10. What is genomic testing, and what kind will I have done?

There are two types of genomic testing: germline and somatic. They test for possible genetic mutations in your cells. Germline testing reveals whether you carry a gene — like the BRCA1 or BRCA2 mutations — that puts you at high risk for breast cancer or other cancers.

“Usually, we recommend a consultation with a genetic counselor to finalize the risk and benefit of genetic testing,” Dr. Abraham says. “Genetic testing may give additional treatment options, like olaparib or talazoparib in BRCA carriers.”

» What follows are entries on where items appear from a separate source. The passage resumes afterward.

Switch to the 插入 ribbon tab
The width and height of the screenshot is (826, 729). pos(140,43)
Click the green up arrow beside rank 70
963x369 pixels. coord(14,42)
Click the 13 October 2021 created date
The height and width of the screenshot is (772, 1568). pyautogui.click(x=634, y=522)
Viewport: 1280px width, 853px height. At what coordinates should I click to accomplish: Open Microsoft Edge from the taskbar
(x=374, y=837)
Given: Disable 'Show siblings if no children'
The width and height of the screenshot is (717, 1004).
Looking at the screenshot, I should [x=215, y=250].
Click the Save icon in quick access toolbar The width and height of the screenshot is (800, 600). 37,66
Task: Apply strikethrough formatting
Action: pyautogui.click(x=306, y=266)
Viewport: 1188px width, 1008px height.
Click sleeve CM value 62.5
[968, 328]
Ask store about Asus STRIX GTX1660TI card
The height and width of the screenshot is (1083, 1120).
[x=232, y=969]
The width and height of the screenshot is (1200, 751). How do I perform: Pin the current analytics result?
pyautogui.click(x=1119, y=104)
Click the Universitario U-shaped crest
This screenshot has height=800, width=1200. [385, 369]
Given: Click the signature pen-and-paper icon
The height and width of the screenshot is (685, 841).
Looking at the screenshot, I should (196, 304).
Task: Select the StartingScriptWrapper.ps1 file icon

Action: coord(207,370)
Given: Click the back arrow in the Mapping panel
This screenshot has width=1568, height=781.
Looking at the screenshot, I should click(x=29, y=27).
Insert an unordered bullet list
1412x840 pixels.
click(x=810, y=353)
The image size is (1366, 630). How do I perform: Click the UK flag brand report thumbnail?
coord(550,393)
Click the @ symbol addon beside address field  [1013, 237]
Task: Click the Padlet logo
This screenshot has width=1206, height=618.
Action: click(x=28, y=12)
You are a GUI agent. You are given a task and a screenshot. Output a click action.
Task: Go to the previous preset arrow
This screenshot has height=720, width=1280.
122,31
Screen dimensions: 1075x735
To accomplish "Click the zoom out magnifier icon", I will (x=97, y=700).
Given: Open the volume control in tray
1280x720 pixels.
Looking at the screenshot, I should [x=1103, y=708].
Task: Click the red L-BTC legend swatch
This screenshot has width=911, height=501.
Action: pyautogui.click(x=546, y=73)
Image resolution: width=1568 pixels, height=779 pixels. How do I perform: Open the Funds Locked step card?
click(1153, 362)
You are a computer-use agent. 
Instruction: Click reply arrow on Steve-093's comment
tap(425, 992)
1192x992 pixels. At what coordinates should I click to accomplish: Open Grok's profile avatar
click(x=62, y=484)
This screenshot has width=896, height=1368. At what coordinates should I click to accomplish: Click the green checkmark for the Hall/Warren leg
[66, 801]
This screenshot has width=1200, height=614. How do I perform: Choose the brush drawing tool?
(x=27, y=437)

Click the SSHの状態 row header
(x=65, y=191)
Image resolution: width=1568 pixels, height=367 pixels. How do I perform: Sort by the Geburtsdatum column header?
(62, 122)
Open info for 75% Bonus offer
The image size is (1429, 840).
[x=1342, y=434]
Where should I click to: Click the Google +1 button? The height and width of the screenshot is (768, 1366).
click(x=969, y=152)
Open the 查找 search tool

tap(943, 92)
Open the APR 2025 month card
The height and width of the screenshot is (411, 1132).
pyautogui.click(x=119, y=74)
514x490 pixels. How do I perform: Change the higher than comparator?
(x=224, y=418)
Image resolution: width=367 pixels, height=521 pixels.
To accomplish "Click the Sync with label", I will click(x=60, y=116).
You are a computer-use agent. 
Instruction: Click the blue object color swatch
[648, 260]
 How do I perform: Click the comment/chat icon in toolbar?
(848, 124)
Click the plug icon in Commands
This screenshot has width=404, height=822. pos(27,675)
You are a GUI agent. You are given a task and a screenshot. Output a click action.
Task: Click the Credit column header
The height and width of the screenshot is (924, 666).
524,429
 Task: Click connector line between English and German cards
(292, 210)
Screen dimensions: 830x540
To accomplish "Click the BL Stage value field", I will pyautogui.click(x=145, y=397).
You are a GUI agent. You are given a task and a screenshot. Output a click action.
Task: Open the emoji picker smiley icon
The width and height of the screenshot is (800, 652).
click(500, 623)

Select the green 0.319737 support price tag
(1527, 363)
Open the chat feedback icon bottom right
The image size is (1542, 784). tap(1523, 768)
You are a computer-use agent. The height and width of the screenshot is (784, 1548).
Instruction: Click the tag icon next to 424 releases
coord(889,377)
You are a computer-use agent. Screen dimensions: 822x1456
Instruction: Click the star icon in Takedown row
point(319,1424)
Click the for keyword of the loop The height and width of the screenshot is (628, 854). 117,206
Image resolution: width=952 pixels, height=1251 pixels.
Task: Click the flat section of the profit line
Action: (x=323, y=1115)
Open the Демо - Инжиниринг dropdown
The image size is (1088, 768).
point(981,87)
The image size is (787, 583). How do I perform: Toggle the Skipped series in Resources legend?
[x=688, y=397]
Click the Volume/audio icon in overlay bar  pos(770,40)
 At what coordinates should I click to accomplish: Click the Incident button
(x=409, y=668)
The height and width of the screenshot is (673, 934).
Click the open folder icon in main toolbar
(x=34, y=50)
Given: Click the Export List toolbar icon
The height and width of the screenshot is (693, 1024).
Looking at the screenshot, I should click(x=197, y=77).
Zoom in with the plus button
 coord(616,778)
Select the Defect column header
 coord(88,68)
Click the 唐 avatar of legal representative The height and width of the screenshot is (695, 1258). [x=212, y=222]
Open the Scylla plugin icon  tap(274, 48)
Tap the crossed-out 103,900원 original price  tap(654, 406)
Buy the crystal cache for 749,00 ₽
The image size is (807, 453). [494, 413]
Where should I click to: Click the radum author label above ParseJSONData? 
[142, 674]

Current testing criteria are broad, so you should talk to your oncology team. But you’ll likely have this sort of testing done if:

  • You have a family history of breast cancer, ovarian cancer or other cancers
  • You’re under the age of 50
  • You have triple-negative breast cancer
  • Your care team determines that positive genetic testing results would add more treatment options

Tumor genomic tests like Oncotype DX® or MammaPrint® can help your healthcare team better understand the tumor’s behavior, Dr. Abraham explains. This can help predict the chance of recurrence or benefit from various forms of therapy, including the benefit from chemotherapy.

These tests aren’t done for HER2-positive or triple-negative tumors.

Other questions to ask about breast cancer

We’ve talked about many of the science-driven questions behind your diagnosis. But there are plenty of other questions you may want to ask, too, with answers that can vary greatly. They may include:

  • In your opinion, what is my prognosis?
  • Can I get a second opinion?
  • Who will be on my cancer care team? What are their roles?
  • Do I need any additional tests and procedures in order to move forward with treatment?
  • How can I get a copy of my pathology report?
  • What are my treatment options? Which do you recommend and why?
  • What do you see as the goals of my treatment?
  • How soon do I need to begin treatment and how long is treatment likely to take?
  • What can I do to prepare myself for treatment?
  • What support and resources are available to me?

Again, there’s no need to ask everything all at once — and your care team likely won’t have all the answers up front anyway. Take time to process things and keep a list of questions to ask along the way.

Keep the lines of communication open

After being diagnosed with breast cancer, you’re probably feeling scared and more than a little bit overwhelmed. But keep this list on hand, and don’t be afraid to ask questions — or follow up on anything that your doctors don’t yet know the answers to.

“The more informed you are as a patient, the more you can actively and confidently participate in your care decisions,” Dr. Abraham encourages.